Whip it. Step on a crack.
Devo, that red-topped de-evolutionary band from the 1980s New Wave era is back, thanks to Warner Brothers Records, their original label. Devo fans will find it fantastic, and folks like me will find it very amusing. The fun started for Warner in 1978, when Devo released This Is Devo.
It is a good sign that Devo is being resuscitated and repackaged by Warner Brothers Records, their label during the late 1970s and 1980s. This is the right tack for record labels, which have suffered as consumers have reduced their consumption of albums in favor of bootlegs and iTunes singles. It is smart for them to mine and repackage their back lists in order to build an identity. The key is that the backlist needs to be consistent with the label that originally recorded the bands.
Because old backlists have name recognition, they can sometimes have more earning potential than new artists, which do not have a proven audience. In addition, if a group is popular but defunct, the label, which still provides some income for the artist, can serve as a central rallying point for a re-marketing of the back catalog.
Each record company’s backlist provides a backbone for a whole slew of repackaging ideas that are far larger than just issuing some CD’s in a fancy box. New websites, licensing agreements, marketing tours and merchandise can all be issued under the record company banner.
Record labels have identities. We could write a whole book on it; suffice to say that in recent years, record companies have not tried to brand their recordings with any consistency. If you could get an act that would sell, you could sell it on your label, no matter if it clashed with the identity of the music label brand. But that was a bad practice, as what was useful about record labels is that they helped listeners to try new artists if you trusted their old ones. Record company lists should have diversity; they would be boring if they didn’t. But if they are incoherent, they are of no use to listeners.
In entertainment, we wish companies would pay attention more to their brands. We still find it weird, for instance, that James Bond movies are released by MGM, and not UA. That sort of thing.
Music companies do have identities, mostly from their founders and leaders. It is brand goodwill waiting to be exploited.
- Columbia Records takes me from Chicago to James Taylor to Michael Jackson and then back to Barbra Streisand and Bruce Springsteen.
- Arista is Clive Davis and Barry Manilow. RSO is Robert Stigwood and the Bee Gees. Asylum (sister to Atlantic and Elektra and Warner) is David Geffen and Linda Ronstadt and Laura Nyro (who was also with Columbia).
- The Decca brand (sister to Decca Radar) connotes jazz standards; the Motown brand needs no explanation.
- RCA connotes Hall & Oates, Elvis, Bruce Hornsby and John Denver, and too many others to list.
- Capitol, founded by Johnny Mercer, takes me to Frank Sinatra and Garth Brooks,The Beatles and dozens of others. Sadly, Capitol is ignoring their Los Angeles legacy and moving to New York. Their current lame website doesn’t even list Johnny Mercer.
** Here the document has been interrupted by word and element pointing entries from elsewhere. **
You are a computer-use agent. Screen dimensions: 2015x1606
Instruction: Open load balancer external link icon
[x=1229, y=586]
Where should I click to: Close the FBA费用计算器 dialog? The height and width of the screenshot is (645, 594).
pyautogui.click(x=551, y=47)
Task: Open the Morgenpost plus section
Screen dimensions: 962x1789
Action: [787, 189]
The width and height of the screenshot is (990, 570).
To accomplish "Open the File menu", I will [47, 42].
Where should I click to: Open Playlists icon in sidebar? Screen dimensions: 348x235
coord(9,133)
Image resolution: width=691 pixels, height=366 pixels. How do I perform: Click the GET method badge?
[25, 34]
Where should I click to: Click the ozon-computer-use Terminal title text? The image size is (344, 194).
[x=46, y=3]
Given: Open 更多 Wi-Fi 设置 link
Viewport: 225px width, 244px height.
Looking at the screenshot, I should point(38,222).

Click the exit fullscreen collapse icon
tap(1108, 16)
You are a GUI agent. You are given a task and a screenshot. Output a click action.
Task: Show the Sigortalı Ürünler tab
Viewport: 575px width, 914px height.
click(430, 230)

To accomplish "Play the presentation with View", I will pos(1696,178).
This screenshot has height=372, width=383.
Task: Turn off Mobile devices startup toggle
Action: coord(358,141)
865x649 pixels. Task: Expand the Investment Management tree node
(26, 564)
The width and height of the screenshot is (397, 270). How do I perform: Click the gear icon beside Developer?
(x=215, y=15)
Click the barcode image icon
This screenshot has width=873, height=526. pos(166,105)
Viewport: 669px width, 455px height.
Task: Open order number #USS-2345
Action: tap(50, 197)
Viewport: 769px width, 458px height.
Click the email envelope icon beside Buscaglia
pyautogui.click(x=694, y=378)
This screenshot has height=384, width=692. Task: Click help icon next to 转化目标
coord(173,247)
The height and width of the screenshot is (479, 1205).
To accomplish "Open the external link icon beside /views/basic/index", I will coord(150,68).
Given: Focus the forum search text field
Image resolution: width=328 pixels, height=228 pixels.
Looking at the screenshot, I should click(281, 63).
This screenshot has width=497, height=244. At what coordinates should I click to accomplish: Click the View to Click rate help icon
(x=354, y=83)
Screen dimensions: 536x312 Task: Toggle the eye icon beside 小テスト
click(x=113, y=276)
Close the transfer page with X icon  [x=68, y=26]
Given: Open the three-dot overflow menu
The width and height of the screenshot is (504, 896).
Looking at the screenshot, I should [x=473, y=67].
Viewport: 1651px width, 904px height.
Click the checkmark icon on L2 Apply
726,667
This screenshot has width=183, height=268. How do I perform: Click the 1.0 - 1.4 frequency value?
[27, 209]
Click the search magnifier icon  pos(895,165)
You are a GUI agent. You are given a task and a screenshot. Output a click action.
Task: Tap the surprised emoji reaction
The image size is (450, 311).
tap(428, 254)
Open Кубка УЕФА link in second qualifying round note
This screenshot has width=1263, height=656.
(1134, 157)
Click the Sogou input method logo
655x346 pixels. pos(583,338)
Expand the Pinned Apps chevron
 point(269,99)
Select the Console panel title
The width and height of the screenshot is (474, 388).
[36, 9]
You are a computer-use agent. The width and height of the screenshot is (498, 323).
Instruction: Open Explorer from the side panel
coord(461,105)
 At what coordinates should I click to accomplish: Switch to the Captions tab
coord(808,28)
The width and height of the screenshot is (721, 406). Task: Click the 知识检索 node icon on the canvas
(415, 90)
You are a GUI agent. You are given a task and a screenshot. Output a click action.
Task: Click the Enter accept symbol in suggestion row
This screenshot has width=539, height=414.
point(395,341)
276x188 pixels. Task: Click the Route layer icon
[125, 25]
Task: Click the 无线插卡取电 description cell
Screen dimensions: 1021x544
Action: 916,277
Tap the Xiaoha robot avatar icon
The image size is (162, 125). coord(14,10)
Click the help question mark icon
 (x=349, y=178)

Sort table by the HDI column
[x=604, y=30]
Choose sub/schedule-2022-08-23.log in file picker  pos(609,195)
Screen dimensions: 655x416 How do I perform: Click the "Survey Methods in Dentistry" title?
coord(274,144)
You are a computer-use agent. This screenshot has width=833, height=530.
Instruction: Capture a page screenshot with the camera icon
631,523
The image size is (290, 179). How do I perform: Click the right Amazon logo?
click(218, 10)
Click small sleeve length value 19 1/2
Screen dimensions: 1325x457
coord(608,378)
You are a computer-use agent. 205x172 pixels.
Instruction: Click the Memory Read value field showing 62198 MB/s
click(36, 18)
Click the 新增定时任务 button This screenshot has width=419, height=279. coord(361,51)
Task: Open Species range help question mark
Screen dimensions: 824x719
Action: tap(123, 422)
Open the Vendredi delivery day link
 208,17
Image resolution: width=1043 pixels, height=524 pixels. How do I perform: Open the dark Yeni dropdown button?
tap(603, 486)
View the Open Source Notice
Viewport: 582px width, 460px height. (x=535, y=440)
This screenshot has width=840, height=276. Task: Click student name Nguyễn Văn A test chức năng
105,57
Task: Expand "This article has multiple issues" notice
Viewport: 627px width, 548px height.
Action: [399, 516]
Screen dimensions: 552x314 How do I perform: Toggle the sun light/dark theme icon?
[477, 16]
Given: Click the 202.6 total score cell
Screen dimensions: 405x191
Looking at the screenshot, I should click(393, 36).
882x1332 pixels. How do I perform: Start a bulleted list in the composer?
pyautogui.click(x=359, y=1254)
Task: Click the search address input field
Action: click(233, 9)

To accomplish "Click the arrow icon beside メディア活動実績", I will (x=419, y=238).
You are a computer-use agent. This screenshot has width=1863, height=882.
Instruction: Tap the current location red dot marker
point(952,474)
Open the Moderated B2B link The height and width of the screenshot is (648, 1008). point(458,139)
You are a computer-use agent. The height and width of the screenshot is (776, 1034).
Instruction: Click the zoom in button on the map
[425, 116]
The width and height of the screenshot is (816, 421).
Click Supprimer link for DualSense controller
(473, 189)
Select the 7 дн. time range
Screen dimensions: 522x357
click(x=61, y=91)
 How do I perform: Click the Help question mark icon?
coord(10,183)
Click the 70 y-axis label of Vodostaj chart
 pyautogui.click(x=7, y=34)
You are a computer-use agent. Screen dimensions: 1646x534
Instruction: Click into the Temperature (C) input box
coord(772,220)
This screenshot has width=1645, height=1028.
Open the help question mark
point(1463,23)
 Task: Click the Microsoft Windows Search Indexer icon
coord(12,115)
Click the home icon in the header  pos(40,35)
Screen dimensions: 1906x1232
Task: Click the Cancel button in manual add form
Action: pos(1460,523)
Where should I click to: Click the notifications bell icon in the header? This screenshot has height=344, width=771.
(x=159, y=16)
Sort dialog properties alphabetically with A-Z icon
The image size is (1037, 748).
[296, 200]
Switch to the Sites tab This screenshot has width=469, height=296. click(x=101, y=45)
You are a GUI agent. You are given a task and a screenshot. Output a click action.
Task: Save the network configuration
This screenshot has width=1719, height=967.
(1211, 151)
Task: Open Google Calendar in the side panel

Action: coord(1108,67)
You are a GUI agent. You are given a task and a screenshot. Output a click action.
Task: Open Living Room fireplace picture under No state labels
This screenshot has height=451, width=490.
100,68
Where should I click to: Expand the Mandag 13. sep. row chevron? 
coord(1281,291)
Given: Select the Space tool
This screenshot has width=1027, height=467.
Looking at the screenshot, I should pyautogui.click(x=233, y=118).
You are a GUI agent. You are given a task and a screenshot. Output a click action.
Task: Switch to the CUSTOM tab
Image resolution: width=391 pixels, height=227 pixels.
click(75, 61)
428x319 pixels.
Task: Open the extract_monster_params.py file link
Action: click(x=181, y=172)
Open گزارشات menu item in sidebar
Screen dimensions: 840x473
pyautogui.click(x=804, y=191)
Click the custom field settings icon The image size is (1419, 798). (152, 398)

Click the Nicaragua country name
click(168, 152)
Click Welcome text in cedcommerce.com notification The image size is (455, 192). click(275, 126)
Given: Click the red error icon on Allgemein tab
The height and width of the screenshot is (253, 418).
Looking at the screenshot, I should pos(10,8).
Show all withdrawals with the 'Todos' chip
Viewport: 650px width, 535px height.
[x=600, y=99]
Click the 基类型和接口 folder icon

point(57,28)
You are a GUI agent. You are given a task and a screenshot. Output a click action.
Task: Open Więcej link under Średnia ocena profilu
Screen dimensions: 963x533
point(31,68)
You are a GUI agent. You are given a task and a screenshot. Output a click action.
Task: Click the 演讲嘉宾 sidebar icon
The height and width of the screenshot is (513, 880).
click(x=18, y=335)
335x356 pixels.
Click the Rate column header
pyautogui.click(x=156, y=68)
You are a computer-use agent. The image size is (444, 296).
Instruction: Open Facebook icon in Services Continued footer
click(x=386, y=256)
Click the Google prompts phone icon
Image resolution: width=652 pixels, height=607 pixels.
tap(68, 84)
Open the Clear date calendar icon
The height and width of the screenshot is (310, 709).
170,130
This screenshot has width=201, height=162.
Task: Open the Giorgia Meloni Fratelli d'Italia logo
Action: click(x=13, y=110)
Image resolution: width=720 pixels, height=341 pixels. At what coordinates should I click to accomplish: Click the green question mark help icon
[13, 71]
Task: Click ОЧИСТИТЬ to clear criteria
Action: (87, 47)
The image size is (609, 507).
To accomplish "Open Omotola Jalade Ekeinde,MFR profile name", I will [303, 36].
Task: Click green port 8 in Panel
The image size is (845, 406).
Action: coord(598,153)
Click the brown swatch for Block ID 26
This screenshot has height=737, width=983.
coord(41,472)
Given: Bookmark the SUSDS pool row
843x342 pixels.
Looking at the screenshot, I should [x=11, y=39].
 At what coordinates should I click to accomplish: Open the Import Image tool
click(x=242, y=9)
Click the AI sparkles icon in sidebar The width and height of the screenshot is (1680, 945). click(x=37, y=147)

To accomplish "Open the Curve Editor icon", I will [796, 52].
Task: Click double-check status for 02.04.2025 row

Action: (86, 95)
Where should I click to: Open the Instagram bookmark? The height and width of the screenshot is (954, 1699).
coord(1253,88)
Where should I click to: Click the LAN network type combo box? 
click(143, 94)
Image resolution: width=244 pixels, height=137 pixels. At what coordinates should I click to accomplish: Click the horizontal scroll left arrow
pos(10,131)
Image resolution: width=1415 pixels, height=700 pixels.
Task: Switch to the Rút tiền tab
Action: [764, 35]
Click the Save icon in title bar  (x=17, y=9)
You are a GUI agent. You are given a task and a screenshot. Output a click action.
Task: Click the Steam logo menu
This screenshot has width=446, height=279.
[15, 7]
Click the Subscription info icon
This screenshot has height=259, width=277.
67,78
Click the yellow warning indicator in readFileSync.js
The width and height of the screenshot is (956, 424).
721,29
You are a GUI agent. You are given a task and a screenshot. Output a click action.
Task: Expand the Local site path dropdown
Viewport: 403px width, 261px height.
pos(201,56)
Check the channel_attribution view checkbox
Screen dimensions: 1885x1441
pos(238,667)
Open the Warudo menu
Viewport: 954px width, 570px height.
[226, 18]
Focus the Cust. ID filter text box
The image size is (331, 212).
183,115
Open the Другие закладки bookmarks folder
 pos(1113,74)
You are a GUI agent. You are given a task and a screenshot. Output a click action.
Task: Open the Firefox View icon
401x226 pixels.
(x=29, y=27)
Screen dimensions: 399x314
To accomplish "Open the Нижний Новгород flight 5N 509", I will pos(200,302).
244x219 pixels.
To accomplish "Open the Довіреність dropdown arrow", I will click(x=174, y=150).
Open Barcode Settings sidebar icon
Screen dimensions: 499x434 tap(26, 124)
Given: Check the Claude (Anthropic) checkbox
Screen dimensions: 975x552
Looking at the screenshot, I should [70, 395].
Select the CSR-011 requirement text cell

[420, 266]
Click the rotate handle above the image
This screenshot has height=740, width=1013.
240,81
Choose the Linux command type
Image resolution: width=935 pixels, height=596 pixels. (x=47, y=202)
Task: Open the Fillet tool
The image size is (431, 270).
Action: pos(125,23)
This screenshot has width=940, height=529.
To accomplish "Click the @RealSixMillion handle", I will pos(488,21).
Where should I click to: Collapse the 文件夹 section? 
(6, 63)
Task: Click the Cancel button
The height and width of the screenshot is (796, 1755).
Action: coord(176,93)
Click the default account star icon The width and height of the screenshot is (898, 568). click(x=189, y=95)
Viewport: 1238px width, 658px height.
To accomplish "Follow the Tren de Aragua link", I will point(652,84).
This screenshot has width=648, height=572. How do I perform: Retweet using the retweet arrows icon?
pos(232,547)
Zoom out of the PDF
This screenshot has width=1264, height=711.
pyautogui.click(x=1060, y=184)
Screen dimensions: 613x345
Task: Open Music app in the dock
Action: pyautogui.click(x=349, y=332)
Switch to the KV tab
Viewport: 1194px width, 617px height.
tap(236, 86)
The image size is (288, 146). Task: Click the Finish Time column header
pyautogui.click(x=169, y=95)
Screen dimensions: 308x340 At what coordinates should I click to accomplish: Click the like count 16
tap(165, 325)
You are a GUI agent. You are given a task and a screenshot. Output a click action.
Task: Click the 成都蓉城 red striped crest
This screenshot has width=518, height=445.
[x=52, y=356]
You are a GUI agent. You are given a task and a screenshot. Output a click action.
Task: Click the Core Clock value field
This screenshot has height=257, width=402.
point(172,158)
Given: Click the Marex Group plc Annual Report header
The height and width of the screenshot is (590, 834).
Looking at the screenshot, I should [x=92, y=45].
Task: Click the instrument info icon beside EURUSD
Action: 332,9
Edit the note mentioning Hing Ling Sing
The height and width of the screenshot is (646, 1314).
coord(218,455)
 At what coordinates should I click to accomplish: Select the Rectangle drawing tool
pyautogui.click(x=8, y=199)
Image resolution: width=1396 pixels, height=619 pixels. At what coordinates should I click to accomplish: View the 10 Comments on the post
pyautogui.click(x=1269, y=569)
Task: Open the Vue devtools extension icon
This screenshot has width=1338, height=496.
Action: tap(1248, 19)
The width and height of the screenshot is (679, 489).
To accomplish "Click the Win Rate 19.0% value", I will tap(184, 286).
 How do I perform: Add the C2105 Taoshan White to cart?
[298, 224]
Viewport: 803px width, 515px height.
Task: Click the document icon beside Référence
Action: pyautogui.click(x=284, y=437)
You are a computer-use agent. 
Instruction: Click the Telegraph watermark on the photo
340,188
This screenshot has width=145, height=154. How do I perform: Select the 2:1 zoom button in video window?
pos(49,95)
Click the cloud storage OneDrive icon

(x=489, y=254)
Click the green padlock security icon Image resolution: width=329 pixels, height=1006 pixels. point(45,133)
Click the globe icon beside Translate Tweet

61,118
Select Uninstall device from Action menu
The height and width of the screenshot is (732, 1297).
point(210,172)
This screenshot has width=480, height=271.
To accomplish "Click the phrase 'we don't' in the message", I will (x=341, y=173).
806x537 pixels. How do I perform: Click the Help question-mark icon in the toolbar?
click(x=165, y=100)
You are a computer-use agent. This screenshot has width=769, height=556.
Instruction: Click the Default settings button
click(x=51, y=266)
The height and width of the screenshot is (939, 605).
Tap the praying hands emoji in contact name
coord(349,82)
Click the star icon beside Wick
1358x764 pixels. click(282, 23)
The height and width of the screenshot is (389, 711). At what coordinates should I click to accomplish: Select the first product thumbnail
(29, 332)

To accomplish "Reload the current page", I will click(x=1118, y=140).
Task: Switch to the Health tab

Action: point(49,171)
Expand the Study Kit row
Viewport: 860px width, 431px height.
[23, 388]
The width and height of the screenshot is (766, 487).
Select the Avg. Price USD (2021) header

- Elektra, founded by Jac Holzman and Leonard Ripley, has been re-introduced by Atlantic records, headed by co-Presidents Mike Caren and John Janick. (Caren is Executive Vice President of A&R for Atlantic Records, while Janick is founder of Fueled By Ramen.)
- Casablanca Records takes me to disco and Donna Summer. How about a Casablanca off-Broadway show and summer tour?
- A&M has an appeal starting with Herb Alpert and continuing on to Captain & Tenille, Pablo Cruise and Sting.
- Philadelphia International of Gamble and Huff is just plain COOL. Love Train! Wake Up! (Want to know more? Read our History of Soul Music Brands.)
But back to Warner. Warner reminds me of many acts, but most ubiquitous is Fleetwood Mac and Peter, Paul & Mary. Warner is doing some nice things with connecting the present and past of its brands; it recently put a reminiscence up about the death of Mary Travers on its Warner Brothers Records website. The Rhino site put it thusly:
Their 1962 debut album brought folk music of consciousness to the top of the charts and was monumental in launching the fledgling Warner Bros. Records label. Their unprecedented string of gold and platinum albums, hit singles, and Grammy Awards was truly astonishing — at one point in 1963, three of their albums were in the top six of the Billboard albums chart.
In 2004, the trio performed in our WMG offices in support of their final album, In These Times, and both the joy they felt for their music and the responsibility they felt toward their audiences remained as clear as when they began nearly half a century ago.
In the past, it was the case that record labels made money on the records, while groups made money on tours and licensing and such. While there were as many combinations of this as there are musical groups, this model held.